# Set problem
In the forum thread below about a dog barking at passersby, how many dogs does irnfit say Pet Agree has worked on?

# Text passage
* BEGIN *
# SOS! New neighborhood, barking...



## moxie (Feb 6, 2008)

:help:Not having any success stopping the territorial? barking at the passersby at our new home. The front of the house is quite open, we are always outside, the road is close and there are alot of strollers and Moxie is acting like the proverbial "small yippy dog"!....we just can't have it!! Any ideas to pass along would be much appreciated.


----------



## Sheri (Oct 11, 2008)

Have you tried the Pet Agree?


----------



## moxie (Feb 6, 2008)

I will google that, thanks, Sheri.


----------



## Sheri (Oct 11, 2008)

Debra, there have been some good threads on here about it. Check these out:

http://havaneseforum.com/showthread.php?t=8817&highlight=Agree

http://havaneseforum.com/showthread.php?t=9037&highlight=Agree


----------



## Chere (May 22, 2009)

Another thing you might try is putting him on a leash when you are outside and tethering him to you. When he barks, make a sound to distract him. This requires your time and patience but it might work. We can now make the sound from a distance with our guys and they will discontinue the barking. Often they don't even bark at all or it is just a short "alert" bark, someone pulled into the driveway. We are not right on top of the street but we are fairly close, the boys have a good visual of the street and we have a lot of dogwalkers, especially. Hope this helps a bit.


----------



## mellowbo (Aug 12, 2007)

I borrowed Dana's Pet Agree and so far it is working wonders here. My furbabies like to lay at the front screen door and bark at anyone walking by. Vinny has stopped completely. I'm working on the other two now. Good luck!
Hugs to you and Moxie.
Carole


----------



## moxie (Feb 6, 2008)

Thanks, I will be looking for Pet Agree today. So far, my verbal corrections aren't working...just wearing me out!


----------



## irnfit (Nov 21, 2006)

I have to say "yes" to Pet Agree. It has worked on all 4 dogs (my 2 and my DD's 2). It works on other people's dogs, too.


----------



## MopTop Havanese (Sep 25, 2006)

Carole- can you send the Pet Agree up this way when you are done with it? Havabrat needs a little work.....


----------



## HavaneseSoon (Nov 4, 2008)

Chere said:


> Another thing you might try is putting him on a leash when you are outside and tethering him to you. When he barks, make a sound to distract him. This requires your time and patience but it might work. We can now make the sound from a distance with our guys and they will discontinue the barking. Often they don't even bark at all or it is just a short "alert" bark, someone pulled into the driveway. We are not right on top of the street but we are fairly close, the boys have a good visual of the street and we have a lot of dogwalkers, especially. Hope this helps a bit.


I agree! Dexter did the same thing! When Dexter was outside, we would watch Dexter very closely to see what he was looking at. If you can catch the good behavior (just looking) and praise. You really have to be on the look out for people coming down the street and then when your dog notices, praise him before he barks.

If he continues to bark, remove him from the situation. Barking gets you back inside and no barking gets you outside.

I never did have to resort to removing Dexter from the porch....I still watch Dexter to see what he is watching and often I will be saying "Stay" "Good Boy" as long Dexter is behaving. Dexter does a low growl now when he sees someone walking down the street.
* END *
# Information provided
* BEGIN *
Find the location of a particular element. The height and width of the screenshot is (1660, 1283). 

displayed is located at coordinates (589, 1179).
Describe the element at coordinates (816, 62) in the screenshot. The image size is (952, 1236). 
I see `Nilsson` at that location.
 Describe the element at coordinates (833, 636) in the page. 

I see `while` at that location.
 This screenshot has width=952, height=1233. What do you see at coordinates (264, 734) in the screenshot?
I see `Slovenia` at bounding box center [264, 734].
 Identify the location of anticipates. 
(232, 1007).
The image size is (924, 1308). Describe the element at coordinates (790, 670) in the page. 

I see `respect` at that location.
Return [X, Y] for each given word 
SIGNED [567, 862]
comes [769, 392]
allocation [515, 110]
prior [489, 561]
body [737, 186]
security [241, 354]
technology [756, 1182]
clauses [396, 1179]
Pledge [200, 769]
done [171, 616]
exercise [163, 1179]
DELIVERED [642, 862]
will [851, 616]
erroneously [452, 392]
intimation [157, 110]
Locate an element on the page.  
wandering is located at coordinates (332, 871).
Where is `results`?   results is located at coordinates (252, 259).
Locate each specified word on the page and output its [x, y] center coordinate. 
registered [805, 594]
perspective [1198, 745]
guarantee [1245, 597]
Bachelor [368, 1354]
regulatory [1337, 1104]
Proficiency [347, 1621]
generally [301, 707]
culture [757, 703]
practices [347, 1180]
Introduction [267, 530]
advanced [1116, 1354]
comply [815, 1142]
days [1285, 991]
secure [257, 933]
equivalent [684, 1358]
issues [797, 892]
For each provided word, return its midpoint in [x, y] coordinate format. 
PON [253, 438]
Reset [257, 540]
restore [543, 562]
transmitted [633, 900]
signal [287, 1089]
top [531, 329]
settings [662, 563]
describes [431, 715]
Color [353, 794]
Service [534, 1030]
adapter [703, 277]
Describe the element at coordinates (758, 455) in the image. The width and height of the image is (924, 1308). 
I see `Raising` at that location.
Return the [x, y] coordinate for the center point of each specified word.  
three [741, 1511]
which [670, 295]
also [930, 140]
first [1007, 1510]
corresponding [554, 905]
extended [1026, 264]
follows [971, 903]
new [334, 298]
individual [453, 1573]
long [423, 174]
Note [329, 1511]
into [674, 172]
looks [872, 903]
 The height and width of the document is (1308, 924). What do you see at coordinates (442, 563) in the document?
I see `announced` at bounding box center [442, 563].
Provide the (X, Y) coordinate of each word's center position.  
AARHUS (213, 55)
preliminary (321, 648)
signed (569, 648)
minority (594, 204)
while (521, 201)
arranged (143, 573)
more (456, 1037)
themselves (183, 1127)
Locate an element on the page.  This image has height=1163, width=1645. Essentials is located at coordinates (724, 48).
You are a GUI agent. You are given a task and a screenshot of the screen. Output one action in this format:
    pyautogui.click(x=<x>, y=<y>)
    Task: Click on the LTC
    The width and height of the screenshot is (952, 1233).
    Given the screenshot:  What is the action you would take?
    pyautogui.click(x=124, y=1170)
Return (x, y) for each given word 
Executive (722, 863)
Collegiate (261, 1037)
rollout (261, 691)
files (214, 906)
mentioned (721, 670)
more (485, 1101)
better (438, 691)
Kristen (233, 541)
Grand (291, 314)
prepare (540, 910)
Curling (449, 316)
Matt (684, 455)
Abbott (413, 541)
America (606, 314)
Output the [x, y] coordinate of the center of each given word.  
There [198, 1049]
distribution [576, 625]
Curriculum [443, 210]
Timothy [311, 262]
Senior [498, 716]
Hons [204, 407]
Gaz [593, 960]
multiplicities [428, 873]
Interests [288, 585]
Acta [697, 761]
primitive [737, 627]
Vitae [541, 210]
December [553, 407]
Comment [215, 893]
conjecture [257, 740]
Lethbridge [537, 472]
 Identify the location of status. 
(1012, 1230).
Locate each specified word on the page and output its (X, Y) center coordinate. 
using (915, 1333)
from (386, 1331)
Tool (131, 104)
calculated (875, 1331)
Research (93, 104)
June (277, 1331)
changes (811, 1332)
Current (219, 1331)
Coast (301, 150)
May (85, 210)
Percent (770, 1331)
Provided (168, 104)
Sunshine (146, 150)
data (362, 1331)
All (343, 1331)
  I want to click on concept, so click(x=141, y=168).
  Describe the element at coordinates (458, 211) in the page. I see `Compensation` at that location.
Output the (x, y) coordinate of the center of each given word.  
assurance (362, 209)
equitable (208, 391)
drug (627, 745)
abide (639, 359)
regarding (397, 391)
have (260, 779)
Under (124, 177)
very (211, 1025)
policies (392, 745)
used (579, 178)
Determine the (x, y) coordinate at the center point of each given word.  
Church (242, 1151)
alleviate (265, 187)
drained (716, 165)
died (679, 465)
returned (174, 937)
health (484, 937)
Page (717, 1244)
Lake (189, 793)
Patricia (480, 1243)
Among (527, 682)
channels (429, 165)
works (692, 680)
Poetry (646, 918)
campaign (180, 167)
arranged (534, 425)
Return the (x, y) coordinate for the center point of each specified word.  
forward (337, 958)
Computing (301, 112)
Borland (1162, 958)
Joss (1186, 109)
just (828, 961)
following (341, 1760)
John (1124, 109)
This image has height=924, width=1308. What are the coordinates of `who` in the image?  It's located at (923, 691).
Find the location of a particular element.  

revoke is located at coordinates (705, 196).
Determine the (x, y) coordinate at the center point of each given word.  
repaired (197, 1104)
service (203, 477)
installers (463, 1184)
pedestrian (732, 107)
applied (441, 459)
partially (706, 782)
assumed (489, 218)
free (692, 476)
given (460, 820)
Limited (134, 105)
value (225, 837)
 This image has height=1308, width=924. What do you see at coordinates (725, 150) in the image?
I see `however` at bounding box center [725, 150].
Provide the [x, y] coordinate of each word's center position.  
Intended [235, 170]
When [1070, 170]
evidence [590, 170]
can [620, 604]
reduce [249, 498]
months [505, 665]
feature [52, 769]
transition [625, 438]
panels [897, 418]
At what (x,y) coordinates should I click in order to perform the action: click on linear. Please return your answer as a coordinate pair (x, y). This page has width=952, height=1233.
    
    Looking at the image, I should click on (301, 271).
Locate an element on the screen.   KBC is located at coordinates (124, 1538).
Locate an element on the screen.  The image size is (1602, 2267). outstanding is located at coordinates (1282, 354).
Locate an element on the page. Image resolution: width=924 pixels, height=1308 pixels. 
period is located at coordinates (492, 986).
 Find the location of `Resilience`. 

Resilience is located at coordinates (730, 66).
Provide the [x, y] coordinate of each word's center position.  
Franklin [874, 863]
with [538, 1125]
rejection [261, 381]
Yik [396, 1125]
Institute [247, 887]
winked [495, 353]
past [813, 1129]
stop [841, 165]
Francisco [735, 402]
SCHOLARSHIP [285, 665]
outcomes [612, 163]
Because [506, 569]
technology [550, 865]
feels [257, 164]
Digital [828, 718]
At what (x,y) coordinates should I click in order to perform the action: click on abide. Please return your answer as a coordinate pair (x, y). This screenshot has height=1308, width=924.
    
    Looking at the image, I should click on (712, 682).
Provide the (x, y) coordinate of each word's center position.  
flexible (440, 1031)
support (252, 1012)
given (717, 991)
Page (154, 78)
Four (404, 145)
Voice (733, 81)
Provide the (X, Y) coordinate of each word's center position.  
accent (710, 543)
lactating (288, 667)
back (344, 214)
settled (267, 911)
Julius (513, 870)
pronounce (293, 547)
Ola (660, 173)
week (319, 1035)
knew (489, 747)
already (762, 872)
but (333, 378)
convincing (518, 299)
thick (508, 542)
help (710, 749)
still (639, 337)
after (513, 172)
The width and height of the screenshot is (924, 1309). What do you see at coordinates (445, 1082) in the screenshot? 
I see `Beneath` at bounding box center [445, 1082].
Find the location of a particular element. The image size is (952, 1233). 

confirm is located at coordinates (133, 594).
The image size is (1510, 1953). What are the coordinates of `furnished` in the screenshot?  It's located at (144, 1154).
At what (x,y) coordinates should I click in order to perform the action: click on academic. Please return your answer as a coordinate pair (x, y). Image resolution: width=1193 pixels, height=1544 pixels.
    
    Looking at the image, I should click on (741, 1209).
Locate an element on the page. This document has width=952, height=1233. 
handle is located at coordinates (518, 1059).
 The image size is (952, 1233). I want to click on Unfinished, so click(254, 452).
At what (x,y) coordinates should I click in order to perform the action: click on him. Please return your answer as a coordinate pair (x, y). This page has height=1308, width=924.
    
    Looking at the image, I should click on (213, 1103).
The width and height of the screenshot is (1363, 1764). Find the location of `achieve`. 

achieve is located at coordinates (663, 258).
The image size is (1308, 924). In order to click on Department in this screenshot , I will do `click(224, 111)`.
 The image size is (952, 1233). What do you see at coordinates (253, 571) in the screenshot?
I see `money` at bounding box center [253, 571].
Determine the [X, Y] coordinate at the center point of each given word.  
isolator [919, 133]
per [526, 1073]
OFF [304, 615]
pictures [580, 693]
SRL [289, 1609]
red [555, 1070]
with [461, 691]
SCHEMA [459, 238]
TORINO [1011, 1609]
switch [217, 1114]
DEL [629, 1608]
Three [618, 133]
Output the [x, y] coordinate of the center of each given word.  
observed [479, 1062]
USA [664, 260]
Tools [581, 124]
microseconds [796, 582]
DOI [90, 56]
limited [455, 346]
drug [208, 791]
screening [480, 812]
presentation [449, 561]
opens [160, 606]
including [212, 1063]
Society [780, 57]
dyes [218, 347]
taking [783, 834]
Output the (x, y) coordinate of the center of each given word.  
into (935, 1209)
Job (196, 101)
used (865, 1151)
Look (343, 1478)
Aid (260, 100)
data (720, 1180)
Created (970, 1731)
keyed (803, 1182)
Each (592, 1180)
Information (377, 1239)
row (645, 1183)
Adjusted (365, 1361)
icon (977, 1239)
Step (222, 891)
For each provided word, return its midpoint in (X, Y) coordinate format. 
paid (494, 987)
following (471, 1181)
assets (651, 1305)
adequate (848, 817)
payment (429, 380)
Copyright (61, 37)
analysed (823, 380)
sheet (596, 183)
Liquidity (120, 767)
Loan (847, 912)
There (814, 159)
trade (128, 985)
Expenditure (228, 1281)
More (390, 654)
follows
* END *
# Result
All four dogs.